Question

Find the sum of the infinite geometric series where the beginning term is $$-1$$ and the common ratio is $$\dfrac{1}{2}$$.
A
$$1$$
B
$$-1$$
C
$$2$$
D
$$-2$$

Answer

**step1** Understanding the problem

The problem asks for the sum of an infinite geometric series. We are given the beginning term and the common ratio.

**step2** Identifying the given values

The beginning term, denoted as 'a', is $$-1$$.
The common ratio, denoted as 'r', is $$\dfrac{1}{2}$$.

**step3** Recalling the formula for the sum of an infinite geometric series

The sum 'S' of an infinite geometric series exists if the absolute value of the common ratio is less than 1 (i.e., $$|r| < 1$$). If this condition is met, the formula for the sum is:
$$S = \dfrac{a}{1 - r}$$

**step4** Checking the condition for convergence

The common ratio 'r' is $$\dfrac{1}{2}$$.
We check the absolute value: $$|\dfrac{1}{2}| = \dfrac{1}{2}$$.
Since $$\dfrac{1}{2} < 1$$, the condition for the sum to exist is met. Therefore, we can use the formula.
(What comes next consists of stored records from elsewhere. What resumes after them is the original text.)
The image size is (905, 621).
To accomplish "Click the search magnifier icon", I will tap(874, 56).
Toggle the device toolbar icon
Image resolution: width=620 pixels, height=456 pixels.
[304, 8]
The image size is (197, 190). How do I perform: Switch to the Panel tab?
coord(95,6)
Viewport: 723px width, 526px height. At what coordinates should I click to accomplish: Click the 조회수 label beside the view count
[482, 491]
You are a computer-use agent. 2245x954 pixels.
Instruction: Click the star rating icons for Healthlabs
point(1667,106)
**step5** Substituting the values into the formula

Substitute $$a = -1$$ and $$r = \dfrac{1}{2}$$ into the sum formula:
$$S = \dfrac{-1}{1 - \dfrac{1}{2}}$$

**step6** Calculating the denominator

First, calculate the value of the denominator:
$$1 - \dfrac{1}{2} = \dfrac{2}{2} - \dfrac{1}{2} = \dfrac{1}{2}$$

**step7** Calculating the sum

Now substitute the calculated denominator back into the sum expression:
$$S = \dfrac{-1}{\dfrac{1}{2}}$$
To divide by a fraction, we multiply by its reciprocal:
$$S = -1 \times \dfrac{2}{1}$$
$$S = -1 \times 2$$
$$S = -2$$

**step8** Comparing with the given options

The calculated sum is $$-2$$.
Comparing this with the provided options:
A. $$1$$
B. $$-1$$
C. $$2$$
D. $$-2$$
The calculated sum matches option D.